On Wed, Oct 07, 2015 at 07:22:59AM +0900, Oleg Endo wrote:
> On Tue, 2015-10-06 at 12:52 -0400, Rich Felker wrote:
> > > > + if (TARGET_FDPIC)
> > > > + {
> > > > + rtx a = force_reg (Pmode, plus_constant (Pmode, XEXP (tramp_mem,
> > > > 0), 8));
> > > > + emit_move_insn (adjust_address (tramp_mem, SImode, 0), a);
> > > > + emit_move_insn (adjust_address (tramp_mem, SImode, 4),
> > > > OUR_FDPIC_REG);
> > > > + emit_move_insn (adjust_address (tramp_mem, SImode, 8),
> > > > + gen_int_mode (TARGET_LITTLE_ENDIAN ? 0xd203d302 :
> > > > 0xd302d203,
> > > > + SImode));
> > > > + emit_move_insn (adjust_address (tramp_mem, SImode, 12),
> > > > + gen_int_mode (TARGET_LITTLE_ENDIAN ? 0x5c216122 :
> > > > 0x61225c21,
> > > > + SImode));
> > > > + emit_move_insn (adjust_address (tramp_mem, SImode, 16),
> > > > + gen_int_mode (TARGET_LITTLE_ENDIAN ? 0x0009412b :
> > > > 0x412b0009,
> > > > + SImode));
> > > > + emit_move_insn (adjust_address (tramp_mem, SImode, 20), cxt);
> > > > + emit_move_insn (adjust_address (tramp_mem, SImode, 24), fnaddr);
> > > > + }
> > > > + else
> > > > + {
> > > > + emit_move_insn (change_address (tramp_mem, SImode, NULL_RTX),
> > > > + gen_int_mode (TARGET_LITTLE_ENDIAN ? 0xd301d202 :
> > > > 0xd202d301,
> > > > + SImode));
> > > > + emit_move_insn (adjust_address (tramp_mem, SImode, 4),
> > > > + gen_int_mode (TARGET_LITTLE_ENDIAN ? 0x0009422b :
> > > > 0x422b0009,
> > > > + SImode));
> > > > + emit_move_insn (adjust_address (tramp_mem, SImode, 8), cxt);
> > > > + emit_move_insn (adjust_address (tramp_mem, SImode, 12), fnaddr);
> > > > + }
> > >
> > > I think this hunk really needs a comment.
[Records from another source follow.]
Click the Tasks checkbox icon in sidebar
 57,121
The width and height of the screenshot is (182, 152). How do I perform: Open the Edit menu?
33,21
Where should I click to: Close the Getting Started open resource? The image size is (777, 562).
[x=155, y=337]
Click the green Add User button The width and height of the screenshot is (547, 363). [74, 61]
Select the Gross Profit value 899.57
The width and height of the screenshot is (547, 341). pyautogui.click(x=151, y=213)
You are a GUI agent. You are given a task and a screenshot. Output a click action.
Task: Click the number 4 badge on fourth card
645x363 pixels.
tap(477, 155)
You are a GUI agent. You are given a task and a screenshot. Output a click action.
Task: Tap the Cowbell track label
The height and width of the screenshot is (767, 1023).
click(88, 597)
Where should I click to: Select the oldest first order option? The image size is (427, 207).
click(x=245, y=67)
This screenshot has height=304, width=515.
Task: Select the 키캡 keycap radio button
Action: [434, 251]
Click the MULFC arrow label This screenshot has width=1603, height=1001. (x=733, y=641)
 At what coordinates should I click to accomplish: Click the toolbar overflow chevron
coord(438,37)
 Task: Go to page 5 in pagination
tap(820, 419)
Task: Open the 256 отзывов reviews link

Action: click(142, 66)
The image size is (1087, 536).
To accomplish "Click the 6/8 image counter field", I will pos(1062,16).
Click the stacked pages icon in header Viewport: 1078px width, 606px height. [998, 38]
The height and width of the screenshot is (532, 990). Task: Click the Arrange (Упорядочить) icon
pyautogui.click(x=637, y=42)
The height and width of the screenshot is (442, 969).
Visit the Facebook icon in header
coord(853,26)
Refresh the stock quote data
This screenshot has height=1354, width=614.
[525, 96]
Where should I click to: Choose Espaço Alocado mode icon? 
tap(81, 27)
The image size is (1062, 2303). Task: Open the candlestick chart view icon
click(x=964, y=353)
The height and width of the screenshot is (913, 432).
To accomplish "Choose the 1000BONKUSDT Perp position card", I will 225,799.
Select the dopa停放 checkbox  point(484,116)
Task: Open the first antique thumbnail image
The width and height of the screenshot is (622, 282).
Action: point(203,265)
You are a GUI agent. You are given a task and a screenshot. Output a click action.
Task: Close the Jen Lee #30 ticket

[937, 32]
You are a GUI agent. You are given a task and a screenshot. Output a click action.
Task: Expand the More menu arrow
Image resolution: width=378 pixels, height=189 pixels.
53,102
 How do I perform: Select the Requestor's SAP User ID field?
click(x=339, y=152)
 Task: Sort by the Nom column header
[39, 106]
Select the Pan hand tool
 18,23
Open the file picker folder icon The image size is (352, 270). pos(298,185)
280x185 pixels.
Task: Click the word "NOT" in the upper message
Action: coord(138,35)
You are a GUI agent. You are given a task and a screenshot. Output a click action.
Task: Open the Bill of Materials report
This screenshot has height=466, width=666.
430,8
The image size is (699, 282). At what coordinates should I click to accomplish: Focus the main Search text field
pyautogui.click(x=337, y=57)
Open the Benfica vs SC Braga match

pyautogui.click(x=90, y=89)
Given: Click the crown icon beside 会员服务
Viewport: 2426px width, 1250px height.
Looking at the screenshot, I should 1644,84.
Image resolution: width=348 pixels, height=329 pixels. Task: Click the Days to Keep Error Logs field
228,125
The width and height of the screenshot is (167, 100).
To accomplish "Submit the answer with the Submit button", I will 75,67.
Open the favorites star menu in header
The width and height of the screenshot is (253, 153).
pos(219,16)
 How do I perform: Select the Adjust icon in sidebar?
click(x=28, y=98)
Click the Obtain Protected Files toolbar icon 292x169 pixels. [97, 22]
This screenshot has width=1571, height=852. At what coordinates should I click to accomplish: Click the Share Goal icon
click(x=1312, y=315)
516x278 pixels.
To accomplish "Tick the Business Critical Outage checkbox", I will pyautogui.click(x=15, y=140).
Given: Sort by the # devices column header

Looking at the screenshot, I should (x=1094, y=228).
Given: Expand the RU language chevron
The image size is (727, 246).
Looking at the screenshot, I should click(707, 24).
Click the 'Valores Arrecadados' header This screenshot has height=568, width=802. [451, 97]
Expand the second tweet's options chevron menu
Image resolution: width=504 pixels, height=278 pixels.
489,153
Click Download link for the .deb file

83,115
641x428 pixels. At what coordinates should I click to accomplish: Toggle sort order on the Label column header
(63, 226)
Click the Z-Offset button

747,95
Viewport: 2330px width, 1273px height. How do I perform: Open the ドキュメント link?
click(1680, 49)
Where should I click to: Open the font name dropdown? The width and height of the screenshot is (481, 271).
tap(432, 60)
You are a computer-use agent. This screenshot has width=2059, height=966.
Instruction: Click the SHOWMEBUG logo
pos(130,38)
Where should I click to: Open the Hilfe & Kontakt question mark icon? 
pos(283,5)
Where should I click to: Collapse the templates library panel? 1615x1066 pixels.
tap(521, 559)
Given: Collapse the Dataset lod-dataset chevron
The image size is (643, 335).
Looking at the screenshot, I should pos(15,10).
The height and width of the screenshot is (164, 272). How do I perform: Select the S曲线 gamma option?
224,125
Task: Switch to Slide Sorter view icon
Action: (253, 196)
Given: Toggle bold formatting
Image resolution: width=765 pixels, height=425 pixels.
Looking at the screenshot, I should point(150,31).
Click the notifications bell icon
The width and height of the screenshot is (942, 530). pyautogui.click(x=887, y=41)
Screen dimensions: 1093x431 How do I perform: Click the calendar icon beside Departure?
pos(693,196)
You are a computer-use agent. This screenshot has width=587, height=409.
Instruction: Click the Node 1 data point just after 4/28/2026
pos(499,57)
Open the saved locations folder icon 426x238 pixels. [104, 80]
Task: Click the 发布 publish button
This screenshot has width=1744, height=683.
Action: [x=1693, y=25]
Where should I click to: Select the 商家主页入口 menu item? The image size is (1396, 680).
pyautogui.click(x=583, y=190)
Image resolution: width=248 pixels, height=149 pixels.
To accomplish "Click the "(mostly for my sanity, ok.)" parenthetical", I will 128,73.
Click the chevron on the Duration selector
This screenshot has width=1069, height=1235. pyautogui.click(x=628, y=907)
It copies machine code from
> > > somewhere to somewhere via constant loads... but what exactly are the
> > > instructions ...
> >
> > This is generating trampolines for nested functions. This portion of
> > the patch applied without modification from the old patch, so I didn't
> > read into it in any more detail; it seems to be the following, which
> > makes sense:
> >
> > 0: .long 1f
> > .long gotval
> > 1: mov.l 3f,r3
> > mov.l 2f,r2
> > mov.l @r2,r1
> > mov.l @(4,r2),r12
> > jmp @r1
> > nop
> > 3: .long cxt
> > 2: .long fnaddr
> >
> > The corresponding non-FDPIC version is:
> >
> > mov.l 3f,r3
> > mov.l 2f,r2
> > jmp @r2
> > nop
> > 3: .long cxt
> > 2: .long fnaddr
> >
> > Should these go into the source as comments?
>
> Yes, please. And of course some of the descriptive text as above.
OK.
> > I would think it does, but I've found in the RTL files sometimes extra
> > escaping is silently accepted, and I'm not sure if omitting it would
> > visibly break. Can I rely on it producing a visible error right away
> > if removing it is wrong, or do I need to search the gccint
> > documentation to figure out what the right way is?
>
> Just compile some code and look at the generated asm.
OK, I'll try this.
> > It can't generate the same code either way because, with the patch as
> > submitted, there's an extra load inside the asm. I would prefer
> > switching to an approach that avoids that (mainly to avoid the ugly
> > near-duplication of the asm block, but also to save a couple
> > instructions) but short of feedback on acceptable ways to do the
> > punning in the C++ I'll just leave it in the asm for now.
>
> Do you have some alternatives to what's currently in the patch? It's
> difficult to judge without seeing them...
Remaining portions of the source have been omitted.